Dr Sudarshan: Prioritize sterility, traceability, and automation early. Use barcoding, imaging, and built-in monitoring so that you’re not simply selecting colonies, you’re constructing reproducible datasets. And don’t wait to choose massive colonies, automated imaging allows earlier picks, saving time and decreasing contamination threat.
In regards to the Interviewees
Sheela Muley
Sheela Muley is Product Supervisor, Biopharma at Molecular Gadgets, the place she leads the microbial and mammalian clone‑screening portfolio. With over 20 years of expertise in life‑science
instrumentation, excessive‑throughput screening, and assay commercialization, Sheela Muley has overseen product initiatives spanning analytical platforms and cell‑based mostly screening workflows.
She holds a doctorate in a related life‑science self-discipline (particular establishment not public). Her experience encompasses automation, instrumentation validation, and translating evolving applied sciences into market‑prepared scientific instruments. She commonly presents on rising tendencies comparable to microbiome culturomics and anaerobic automation workflows.
Dr Sushmita Sudarshan
Dr Sushmita Sudarshan is Utility Scientist in Assay Improvement at Molecular Gadgets, specialising in microbial analysis, assay automation, and lab instrumentation. She earned her PhD in Molecular Biology from the College of Texas at Dallas.

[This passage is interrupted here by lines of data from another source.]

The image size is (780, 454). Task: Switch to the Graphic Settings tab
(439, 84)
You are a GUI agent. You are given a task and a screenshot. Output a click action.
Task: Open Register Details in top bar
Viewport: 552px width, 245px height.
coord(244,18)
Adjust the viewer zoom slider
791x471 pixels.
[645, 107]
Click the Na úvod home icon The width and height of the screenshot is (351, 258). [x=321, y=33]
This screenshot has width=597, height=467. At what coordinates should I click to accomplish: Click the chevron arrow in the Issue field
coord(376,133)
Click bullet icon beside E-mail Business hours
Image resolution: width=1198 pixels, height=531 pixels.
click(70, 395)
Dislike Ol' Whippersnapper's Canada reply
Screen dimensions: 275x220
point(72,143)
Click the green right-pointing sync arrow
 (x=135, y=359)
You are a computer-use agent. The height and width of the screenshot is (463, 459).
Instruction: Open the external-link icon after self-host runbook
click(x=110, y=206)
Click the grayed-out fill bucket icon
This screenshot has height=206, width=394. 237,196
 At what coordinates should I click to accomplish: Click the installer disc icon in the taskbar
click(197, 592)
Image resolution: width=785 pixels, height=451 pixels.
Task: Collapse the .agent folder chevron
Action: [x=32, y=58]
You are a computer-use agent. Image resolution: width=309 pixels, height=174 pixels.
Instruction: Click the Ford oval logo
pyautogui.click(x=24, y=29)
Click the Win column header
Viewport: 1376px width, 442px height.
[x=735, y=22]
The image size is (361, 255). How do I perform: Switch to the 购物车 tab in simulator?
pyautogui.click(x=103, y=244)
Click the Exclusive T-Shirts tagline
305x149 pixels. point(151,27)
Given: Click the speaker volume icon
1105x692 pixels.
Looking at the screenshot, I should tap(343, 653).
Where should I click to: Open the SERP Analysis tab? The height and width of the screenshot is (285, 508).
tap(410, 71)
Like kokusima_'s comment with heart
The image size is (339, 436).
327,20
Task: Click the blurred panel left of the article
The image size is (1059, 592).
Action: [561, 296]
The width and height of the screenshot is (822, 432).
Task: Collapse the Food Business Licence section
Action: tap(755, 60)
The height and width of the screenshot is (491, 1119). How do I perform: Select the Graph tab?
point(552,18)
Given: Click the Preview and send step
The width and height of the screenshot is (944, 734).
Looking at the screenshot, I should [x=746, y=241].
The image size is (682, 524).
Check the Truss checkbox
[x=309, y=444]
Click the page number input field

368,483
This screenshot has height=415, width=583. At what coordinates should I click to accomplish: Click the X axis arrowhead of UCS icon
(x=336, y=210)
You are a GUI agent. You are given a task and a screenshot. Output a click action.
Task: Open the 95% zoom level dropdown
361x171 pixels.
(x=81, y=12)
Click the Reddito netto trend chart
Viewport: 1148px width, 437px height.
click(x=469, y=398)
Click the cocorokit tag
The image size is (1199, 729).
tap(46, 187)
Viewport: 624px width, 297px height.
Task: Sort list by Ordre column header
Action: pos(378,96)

With over a decade of expertise spanning tutorial and trade labs, she has developed and validated automated microbial workflows, together with integration of excessive‑content material imaging, colony selecting, and traceable analytics. Her work helps bacterial, anaerobic, and artificial biology purposes throughout analysis and therapeutic growth.
About Molecular Gadgets UK Ltd
Molecular Gadgets is likely one of the world’s main suppliers of high-performance bioanalytical measurement methods, software program, and consumables for all times science analysis, pharmaceutical, and biotherapeutic growth. Included inside a broad product portfolio are platforms for high-throughput screening, genomic and mobile evaluation, colony choice, and microplate detection. These modern merchandise allow scientists to enhance productiveness and effectiveness, finally accelerating analysis and the invention of recent therapeutics. Molecular Gadgets is dedicated to the continuous growth of revolutionary options for all times science purposes. The corporate is headquartered in Silicon Valley, California, with workplaces across the globe. For extra info, please go to www.moleculardevices.com.